▸ **Directions for this task**
Beginning with the line that includes "Task: Sort by Status column arrows" and ending with the last line of the listing below, write out each line exactly, with no other output.

▸ **Extracted information**
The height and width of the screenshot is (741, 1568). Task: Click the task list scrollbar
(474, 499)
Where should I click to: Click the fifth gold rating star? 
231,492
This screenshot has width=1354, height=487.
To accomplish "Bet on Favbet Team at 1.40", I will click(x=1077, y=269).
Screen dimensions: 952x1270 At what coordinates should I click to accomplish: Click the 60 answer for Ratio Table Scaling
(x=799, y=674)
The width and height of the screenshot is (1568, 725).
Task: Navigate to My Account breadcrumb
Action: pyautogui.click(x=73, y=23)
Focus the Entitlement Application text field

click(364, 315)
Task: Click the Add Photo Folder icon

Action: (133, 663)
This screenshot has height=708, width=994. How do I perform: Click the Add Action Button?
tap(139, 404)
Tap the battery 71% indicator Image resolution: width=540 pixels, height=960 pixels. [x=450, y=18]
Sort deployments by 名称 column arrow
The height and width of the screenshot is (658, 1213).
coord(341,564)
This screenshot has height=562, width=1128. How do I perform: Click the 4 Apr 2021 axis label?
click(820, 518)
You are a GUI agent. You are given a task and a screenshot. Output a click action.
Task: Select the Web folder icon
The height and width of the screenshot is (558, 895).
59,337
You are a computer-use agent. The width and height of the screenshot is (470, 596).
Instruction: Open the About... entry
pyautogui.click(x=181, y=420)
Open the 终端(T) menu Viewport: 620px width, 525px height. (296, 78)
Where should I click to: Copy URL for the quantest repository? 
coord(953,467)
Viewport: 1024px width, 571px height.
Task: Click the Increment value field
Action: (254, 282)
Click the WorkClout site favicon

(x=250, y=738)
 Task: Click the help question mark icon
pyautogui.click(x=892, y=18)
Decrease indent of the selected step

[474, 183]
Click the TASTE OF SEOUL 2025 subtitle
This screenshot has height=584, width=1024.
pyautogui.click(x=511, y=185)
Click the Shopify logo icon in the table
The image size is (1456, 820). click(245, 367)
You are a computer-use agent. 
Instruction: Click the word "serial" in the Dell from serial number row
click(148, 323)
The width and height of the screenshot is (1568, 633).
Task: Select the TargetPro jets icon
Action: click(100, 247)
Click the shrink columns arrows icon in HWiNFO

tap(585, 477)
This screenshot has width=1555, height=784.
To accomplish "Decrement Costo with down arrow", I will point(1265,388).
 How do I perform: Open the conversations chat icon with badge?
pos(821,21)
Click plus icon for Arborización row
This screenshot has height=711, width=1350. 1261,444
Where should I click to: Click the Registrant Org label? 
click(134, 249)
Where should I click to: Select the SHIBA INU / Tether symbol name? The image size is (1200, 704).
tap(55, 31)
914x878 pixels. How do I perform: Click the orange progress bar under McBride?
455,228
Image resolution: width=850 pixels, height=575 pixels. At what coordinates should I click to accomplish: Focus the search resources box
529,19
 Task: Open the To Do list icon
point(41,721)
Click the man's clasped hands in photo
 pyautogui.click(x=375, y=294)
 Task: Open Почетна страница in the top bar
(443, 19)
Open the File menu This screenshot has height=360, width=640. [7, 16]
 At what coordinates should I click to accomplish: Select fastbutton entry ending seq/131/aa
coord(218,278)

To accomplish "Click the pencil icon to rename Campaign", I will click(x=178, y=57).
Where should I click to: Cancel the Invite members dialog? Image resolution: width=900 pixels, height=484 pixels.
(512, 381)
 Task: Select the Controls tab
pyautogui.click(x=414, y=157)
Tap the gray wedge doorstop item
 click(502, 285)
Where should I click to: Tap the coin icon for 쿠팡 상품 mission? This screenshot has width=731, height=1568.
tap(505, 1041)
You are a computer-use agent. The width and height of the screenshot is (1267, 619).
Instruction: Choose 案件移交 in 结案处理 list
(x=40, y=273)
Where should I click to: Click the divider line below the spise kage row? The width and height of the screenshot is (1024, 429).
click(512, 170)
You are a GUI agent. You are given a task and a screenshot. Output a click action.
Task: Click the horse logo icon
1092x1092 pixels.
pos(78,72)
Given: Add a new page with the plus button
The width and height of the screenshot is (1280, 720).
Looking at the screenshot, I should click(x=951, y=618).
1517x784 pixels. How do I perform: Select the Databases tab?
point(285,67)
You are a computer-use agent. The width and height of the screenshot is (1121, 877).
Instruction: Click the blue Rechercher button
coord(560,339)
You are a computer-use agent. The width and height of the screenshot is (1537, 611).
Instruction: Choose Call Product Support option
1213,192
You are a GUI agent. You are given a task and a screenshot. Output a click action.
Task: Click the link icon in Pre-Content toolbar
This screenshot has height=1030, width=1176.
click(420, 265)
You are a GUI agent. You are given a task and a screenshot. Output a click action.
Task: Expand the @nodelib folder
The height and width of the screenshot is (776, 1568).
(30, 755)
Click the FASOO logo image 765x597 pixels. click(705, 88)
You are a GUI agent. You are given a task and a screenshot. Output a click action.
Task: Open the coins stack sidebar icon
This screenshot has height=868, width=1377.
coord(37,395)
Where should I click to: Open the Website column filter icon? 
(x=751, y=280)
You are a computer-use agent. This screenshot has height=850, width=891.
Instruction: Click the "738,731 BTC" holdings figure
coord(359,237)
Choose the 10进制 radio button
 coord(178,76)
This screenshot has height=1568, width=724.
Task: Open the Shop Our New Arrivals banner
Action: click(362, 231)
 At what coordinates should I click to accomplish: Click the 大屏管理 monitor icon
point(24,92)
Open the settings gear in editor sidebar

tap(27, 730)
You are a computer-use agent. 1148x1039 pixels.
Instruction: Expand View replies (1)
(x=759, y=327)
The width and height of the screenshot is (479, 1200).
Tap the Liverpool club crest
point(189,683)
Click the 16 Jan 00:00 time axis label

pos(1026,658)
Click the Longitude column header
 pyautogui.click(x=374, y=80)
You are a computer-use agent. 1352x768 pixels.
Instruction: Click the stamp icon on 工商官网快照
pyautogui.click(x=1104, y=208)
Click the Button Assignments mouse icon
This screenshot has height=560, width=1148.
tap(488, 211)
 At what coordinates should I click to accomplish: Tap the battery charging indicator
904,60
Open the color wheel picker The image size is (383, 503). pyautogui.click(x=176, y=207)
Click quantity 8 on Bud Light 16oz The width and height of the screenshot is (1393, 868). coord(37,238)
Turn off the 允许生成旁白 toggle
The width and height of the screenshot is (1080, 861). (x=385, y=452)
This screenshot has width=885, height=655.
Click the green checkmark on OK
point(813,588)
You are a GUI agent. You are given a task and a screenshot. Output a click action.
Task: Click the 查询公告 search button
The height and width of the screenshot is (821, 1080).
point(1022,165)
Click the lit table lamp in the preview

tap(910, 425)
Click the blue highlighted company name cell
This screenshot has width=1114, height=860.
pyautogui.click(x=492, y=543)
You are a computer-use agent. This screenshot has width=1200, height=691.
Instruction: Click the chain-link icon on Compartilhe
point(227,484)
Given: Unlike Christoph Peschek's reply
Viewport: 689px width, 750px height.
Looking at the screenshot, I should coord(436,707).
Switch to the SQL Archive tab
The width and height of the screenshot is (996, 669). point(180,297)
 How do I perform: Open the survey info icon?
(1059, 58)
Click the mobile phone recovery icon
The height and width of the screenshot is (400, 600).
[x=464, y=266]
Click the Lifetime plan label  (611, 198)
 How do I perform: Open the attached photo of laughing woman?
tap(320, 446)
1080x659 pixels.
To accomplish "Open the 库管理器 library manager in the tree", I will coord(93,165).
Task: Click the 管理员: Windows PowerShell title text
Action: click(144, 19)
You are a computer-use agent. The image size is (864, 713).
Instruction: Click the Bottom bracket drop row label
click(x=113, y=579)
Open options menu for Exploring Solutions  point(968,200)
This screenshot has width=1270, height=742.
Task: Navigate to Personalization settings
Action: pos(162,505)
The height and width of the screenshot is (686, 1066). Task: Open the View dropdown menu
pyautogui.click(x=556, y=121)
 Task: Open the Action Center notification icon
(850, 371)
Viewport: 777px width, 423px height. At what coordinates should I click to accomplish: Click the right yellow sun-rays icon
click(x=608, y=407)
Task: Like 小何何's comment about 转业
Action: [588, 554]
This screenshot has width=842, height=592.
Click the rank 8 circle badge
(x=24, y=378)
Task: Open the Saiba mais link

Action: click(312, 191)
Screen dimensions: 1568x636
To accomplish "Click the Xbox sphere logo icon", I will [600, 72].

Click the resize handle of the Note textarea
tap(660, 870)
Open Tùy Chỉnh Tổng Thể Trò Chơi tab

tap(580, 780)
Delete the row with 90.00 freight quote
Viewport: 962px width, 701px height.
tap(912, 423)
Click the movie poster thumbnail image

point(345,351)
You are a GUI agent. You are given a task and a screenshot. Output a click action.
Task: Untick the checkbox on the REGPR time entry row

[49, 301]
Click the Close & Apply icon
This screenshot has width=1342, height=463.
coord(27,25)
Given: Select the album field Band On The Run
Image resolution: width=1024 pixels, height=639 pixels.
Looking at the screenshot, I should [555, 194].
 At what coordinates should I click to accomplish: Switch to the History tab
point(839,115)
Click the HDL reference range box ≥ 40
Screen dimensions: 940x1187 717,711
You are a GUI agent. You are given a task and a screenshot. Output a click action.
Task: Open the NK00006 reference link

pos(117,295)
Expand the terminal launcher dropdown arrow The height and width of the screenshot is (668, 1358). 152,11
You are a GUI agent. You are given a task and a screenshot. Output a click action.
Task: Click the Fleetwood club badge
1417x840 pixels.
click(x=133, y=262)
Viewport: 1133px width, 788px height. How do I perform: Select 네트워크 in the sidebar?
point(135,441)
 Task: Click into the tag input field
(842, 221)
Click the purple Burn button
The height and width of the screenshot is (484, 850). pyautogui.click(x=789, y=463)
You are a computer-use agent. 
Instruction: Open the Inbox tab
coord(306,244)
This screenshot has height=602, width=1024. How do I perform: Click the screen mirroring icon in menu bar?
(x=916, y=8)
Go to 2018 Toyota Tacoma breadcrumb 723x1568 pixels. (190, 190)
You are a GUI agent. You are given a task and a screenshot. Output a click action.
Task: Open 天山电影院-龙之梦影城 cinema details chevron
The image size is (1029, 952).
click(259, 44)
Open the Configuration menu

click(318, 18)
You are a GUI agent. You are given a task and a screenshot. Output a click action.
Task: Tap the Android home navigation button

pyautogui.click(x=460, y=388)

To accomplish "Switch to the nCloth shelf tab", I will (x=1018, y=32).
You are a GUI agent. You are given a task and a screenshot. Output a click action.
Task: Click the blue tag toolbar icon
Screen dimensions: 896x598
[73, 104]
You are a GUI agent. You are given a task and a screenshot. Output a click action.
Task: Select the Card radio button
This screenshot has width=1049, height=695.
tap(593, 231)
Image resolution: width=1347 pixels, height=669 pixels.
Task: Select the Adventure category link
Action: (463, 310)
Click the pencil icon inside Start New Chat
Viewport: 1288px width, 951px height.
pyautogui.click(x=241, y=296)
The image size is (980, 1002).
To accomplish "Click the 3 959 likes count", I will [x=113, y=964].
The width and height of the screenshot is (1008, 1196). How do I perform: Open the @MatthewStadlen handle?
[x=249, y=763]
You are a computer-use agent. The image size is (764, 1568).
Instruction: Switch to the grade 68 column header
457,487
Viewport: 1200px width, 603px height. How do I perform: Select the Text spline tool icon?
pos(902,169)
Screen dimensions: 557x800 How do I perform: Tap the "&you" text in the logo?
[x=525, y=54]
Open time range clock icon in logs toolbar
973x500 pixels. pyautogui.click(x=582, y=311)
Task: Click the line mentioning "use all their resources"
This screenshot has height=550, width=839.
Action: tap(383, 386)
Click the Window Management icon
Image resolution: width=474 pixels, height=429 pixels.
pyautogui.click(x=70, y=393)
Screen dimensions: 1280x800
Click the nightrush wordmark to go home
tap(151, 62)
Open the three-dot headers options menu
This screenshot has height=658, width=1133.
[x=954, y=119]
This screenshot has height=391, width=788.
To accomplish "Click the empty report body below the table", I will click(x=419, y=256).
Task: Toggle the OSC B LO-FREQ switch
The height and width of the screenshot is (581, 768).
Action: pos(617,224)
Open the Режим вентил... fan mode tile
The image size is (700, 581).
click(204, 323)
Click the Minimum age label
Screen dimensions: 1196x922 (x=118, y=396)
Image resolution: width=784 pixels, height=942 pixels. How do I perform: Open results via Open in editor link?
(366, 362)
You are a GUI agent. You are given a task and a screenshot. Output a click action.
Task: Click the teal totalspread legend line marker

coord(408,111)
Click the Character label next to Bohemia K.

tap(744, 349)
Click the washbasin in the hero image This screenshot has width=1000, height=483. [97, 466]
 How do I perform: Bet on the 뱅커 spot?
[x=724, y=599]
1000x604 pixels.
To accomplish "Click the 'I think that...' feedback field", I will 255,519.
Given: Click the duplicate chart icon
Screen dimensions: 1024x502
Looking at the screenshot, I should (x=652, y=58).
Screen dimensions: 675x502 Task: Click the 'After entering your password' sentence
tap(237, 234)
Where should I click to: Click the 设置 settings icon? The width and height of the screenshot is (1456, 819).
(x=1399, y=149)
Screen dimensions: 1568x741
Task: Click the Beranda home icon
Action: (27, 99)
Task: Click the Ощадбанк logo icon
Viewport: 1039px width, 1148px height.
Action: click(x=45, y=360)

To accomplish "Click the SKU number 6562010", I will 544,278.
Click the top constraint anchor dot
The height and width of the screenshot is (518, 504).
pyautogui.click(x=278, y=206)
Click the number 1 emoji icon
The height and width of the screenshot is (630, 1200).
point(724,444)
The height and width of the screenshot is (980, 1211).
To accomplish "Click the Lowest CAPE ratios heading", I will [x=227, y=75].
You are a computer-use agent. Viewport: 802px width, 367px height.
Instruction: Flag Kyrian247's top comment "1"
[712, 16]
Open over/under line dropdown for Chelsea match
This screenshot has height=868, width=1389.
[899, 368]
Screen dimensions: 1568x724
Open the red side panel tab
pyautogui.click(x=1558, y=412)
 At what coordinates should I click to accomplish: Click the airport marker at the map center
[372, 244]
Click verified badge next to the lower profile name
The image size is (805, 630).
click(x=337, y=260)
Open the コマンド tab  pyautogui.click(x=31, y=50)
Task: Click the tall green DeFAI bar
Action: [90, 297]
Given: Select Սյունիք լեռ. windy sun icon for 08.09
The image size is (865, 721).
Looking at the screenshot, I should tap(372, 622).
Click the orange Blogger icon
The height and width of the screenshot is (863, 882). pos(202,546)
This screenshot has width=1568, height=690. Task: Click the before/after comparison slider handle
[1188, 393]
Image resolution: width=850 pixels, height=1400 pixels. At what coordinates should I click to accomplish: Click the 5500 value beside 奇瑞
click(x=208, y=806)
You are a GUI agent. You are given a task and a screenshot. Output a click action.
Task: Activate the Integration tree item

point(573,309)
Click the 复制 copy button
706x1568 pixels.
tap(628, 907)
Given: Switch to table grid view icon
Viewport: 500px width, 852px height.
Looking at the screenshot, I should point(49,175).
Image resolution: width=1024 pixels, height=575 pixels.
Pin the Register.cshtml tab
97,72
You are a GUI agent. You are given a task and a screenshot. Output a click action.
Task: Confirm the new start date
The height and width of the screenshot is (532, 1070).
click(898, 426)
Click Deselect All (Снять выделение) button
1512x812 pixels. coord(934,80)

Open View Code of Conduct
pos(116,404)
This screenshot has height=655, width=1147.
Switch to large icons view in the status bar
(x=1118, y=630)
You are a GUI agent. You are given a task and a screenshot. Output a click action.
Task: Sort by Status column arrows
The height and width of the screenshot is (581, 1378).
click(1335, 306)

▸ **Solved problem**
Task: Sort by Status column arrows
The height and width of the screenshot is (581, 1378).
click(1335, 306)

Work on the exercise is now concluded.